David Byrne April 18, Smith Center’s Reynolds Hall.
David Byrne at the Smith Center. No matter how many times I say it, it still sounds strange. Not because it’s a poor fit; it’s perfect, actually. But on the few occasions when Las Vegas’ six-year-old performing arts center has dipped its toe in rock waters, it’s usually been for straight-ahead classic rock bands like Kansas and The Beach Boys—acts that would come off just as well in a casino room as in the elevated environs of Reynolds Hall. Yet here we were on Wednesday night—a few bodies short of a sellout crowd—watching the 65-year-old Byrne turn this town’s most majestic freestanding venue into a place of imagination and wonder.
Arty opener Perfume Genius set the tone. Backed by a three-piece band, the Seattle-based singer-songwriter (real name: Mike Hadreas) unleashed an 11-song set every bit as emotionally transportive as the classical performances and Broadway musicals the hall was built to house.

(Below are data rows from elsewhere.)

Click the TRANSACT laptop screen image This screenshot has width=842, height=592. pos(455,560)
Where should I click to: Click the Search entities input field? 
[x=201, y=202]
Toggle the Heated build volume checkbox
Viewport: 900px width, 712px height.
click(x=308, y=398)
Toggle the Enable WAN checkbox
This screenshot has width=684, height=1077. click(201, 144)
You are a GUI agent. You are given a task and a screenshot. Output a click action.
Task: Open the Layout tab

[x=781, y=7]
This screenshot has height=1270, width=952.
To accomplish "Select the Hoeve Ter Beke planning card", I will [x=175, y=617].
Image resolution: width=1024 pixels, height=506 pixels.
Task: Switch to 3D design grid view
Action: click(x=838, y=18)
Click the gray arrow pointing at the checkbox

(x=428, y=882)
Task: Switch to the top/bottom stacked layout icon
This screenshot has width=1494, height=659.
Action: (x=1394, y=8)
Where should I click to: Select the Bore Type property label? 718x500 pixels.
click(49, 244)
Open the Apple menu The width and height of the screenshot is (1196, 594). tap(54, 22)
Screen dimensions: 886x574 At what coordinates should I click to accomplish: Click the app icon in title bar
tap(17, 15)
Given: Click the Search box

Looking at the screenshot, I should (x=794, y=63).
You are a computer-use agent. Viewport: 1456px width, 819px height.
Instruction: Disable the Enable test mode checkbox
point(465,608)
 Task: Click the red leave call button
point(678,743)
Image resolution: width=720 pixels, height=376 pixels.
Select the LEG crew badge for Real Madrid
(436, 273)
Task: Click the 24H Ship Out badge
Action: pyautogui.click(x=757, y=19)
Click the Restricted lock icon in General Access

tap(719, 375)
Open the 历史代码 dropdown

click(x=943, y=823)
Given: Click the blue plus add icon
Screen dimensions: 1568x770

Ranging from ethereal, minimalist compositions reminiscent of ’80s post-rock pioneers Talk Talk to aggressively harrowing pieces of a folkier nature, Hadreas rewarded listeners with open minds in his second-ever Vegas gig (following an early-career appearance at 2010’s Matador at 21 festival). “You’re in for a very intense experience,” he announced toward the end, referring to Byrne’s impending arrival, and he knew of what he spoke, having supported the former Talking Heads leader in San Diego and Tucson before pulling into Las Vegas.
Why aren’t they bringing any equipment onstage—amps or drums or even cords? I wondered as the minutes between sets ticked by. A few moments later the house lights dimmed and I got my answer: because David Byrne doesn’t need any of that. All he requires is his vision, and it’s absolute.
Byrne and his 11 musicians performed in the musical equivalent of a scientific clean room, entirely devoid of objects beyond those 12 humans and their instruments, which—from drums to keyboards—were strapped to their bodies. Most of them, Byrne included, played barefoot, pacing or dancing around the open space in choreographed series of movements. A curtain of glowing beads encircled their zone of activity, cycling colors to bolster the songs’ varying vibes.
Byrne chose a sequence that made use of his staging, his rhythmically oriented band and his appreciably strong voice. Seven cuts came from March album American Utopia, including single “Everybody’s Coming to My House” and leadoff track “I Dance Like That,” the latter of which opened with Byrne and his mates lying on the floor as if dead and ended with a silent dance routine beneath strobing lights.
Predictibly, the night’s eight Talking Heads songs drew the loudest response, though some of those choices were unexpected for those who avoided peeking at the tour’s setlist: “I Zimbra” off Fear and Music, “Slippery People” off Speaking in Tongues and “Born Under Punches (The Heat Goes On)” and “The Great Curve” off Remain in Light. Even more surprising, the show’s best-known songs—“Once in a Lifetime,” “Burning Down the House” and “This Must Be the Place (Naive Melody)”—brought the mostly middle-aged floor crowd out of its seats to boogie, the rarest of Smith Center occurrences.
Gripe-wise, I had just one: length. The main set lasted just an hour and 20 minutes, short for a man with such an iconic catalog, to say nothing of tickets prices running from $59 to $184, plus fees. But Byrne returned for three encore numbers, including a poignant cover of Janelle Monáe’s #BlackLivesMatter anthem “Hell You Talmbout,” updated—tragically—with the names of even more who have fallen since its 2015 release.
Byrne could easily have closed with “Psycho Killer” or “And She Was” instead, sending his fans home with one more beloved oldie. But David Byrne remains a performer in the purest sense, an artist who deserves a room like Reynolds Hall, in a Center for the Performing Arts. So, too, do many others who typically bypass Las Vegas altogether. Are you listening, Smith Center bookers?